Question

Use properties of logarithms to condense each logarithmic expression. Write the expression as a single logarithm whose coefficient is $$1$$. Where possible, evaluate logarithmic expressions without using a calculator.\n$$\\frac{1}{2}(\\log x + \\log y)$$

Answer

**step1 Apply the Product Rule of Logarithms**

First, we will condense the sum of logarithms inside the parenthesis. The product rule of logarithms states that the sum of logarithms of the same base is equal to the logarithm of the product of their arguments.
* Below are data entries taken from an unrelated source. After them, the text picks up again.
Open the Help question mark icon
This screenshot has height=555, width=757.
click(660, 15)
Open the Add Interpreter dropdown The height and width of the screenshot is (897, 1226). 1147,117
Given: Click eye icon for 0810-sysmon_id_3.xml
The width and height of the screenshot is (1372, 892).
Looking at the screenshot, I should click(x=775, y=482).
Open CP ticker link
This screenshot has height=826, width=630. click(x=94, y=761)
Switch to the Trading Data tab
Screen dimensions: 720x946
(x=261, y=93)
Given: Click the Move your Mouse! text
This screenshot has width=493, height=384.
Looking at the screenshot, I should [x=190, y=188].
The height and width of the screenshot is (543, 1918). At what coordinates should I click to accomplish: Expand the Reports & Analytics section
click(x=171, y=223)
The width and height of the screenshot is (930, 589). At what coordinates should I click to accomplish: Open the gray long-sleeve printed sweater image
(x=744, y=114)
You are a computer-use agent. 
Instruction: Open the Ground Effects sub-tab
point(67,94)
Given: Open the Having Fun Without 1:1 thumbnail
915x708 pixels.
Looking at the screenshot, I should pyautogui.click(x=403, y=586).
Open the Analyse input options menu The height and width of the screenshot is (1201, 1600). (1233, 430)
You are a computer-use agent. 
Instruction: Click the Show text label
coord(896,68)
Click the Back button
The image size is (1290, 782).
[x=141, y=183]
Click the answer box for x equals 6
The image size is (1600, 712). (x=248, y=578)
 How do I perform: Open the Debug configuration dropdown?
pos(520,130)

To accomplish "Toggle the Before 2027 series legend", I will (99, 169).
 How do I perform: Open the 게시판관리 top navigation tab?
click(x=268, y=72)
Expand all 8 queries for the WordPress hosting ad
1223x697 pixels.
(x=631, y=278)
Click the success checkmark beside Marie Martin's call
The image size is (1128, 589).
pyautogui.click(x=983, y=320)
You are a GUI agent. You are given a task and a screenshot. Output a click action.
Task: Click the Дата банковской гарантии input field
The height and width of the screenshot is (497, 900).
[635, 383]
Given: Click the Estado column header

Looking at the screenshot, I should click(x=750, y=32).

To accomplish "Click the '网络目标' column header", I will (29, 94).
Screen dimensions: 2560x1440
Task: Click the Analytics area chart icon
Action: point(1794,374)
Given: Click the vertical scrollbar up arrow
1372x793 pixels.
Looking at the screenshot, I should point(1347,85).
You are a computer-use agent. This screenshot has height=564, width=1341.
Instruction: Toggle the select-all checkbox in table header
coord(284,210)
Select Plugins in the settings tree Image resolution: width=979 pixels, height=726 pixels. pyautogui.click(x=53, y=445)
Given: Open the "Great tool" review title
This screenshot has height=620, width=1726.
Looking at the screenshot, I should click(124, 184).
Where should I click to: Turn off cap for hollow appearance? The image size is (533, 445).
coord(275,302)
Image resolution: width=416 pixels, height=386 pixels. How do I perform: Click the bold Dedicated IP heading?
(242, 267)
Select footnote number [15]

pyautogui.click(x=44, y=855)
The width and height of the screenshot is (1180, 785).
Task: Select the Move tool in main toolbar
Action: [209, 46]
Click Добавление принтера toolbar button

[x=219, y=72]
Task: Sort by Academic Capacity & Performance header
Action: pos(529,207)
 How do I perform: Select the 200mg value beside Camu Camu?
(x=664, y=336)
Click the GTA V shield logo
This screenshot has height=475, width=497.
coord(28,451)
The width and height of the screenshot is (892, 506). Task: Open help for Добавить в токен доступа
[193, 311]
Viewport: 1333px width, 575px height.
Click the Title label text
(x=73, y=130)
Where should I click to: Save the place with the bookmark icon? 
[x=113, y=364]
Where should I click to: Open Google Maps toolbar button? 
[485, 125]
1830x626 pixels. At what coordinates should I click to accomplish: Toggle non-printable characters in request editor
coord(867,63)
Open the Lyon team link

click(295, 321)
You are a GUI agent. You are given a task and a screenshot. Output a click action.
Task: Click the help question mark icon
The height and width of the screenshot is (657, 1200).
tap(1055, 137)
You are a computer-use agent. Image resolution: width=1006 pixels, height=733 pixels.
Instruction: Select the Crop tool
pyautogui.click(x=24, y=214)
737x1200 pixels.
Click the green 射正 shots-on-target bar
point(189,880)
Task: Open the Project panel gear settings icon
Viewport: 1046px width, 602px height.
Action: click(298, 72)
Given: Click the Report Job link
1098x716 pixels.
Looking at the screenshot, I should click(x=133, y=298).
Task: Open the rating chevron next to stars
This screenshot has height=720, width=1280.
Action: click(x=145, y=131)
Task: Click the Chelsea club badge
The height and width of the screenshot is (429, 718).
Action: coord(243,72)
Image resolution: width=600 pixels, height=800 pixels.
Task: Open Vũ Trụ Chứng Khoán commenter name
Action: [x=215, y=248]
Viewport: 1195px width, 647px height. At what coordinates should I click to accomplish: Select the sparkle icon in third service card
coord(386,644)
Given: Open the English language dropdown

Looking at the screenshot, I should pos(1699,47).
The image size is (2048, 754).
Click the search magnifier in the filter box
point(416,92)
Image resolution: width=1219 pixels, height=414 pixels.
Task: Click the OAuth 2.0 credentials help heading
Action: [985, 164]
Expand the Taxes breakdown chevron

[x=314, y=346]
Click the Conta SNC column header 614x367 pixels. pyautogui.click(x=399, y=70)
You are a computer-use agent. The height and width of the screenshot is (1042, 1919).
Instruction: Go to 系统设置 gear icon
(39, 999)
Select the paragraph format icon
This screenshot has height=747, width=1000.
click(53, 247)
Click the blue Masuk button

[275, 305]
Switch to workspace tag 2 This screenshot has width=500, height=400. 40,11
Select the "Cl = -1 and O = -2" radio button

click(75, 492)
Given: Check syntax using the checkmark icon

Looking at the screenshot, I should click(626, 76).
$$\log_b M + \log_b N = \log_b (M \cdot N)$$

Applying this rule to $$\log x + \log y$$, we get:

$$\log x + \log y = \log (x \cdot y)$$

**step2 Apply the Power Rule of Logarithms**

Now, we substitute the condensed expression back into the original problem. The power rule of logarithms states that a coefficient in front of a logarithm can be written as an exponent of the argument.

$$k \log_b M = \log_b (M^k)$$

Applying this rule to $$\frac{1}{2} \log (x \cdot y)$$, we get:

$$\frac{1}{2} \log (x \cdot y) = \log ((x \cdot y)^{\frac{1}{2}})$$

**step3 Simplify the Expression**

Finally, we simplify the expression using the property of exponents where raising to the power of $$\frac{1}{2}$$ is equivalent to taking the square root.

$$(A)^{\frac{1}{2}} = \sqrt{A}$$

Therefore, $$(x \cdot y)^{\frac{1}{2}}$$ simplifies to $$\sqrt{xy}$$. Substituting this into our logarithmic expression, we get:

$$\log ((x \cdot y)^{\frac{1}{2}}) = \log (\sqrt{xy})$$

Alternative answer

Answer: $$\log (\sqrt{xy})$$ Explain
This is a question about properties of logarithms . The solving step is:

Hey friend! This problem looked tricky at first, but it's just about remembering a couple of cool logarithm rules!

First, I saw that we have two logs added together inside the parenthesis: $$\log x + \log y$$. I remembered that when you add logs, you can multiply what's inside them! It's like a shortcut!
So, $$\log x + \log y$$ becomes $$\log (x \cdot y)$$.

Now our expression looks like this: $$\frac{1}{2}(\log (xy))$$.

Next, I saw that $$\frac{1}{2}$$ in front of the log. I remembered another awesome rule: if there's a number in front of a log, you can move it to be a power of what's inside the log!
So, $$\frac{1}{2} \log (xy)$$ becomes $$\log ((xy)^{\frac{1}{2}})$$.

And I know that having something to the power of $$\frac{1}{2}$$ is the same as taking its square root! It's like a secret code!
So, $$(xy)^{\frac{1}{2}}$$ is the same as $$\sqrt{xy}$$.

Putting it all together, the expression becomes $$\log (\sqrt{xy})$$!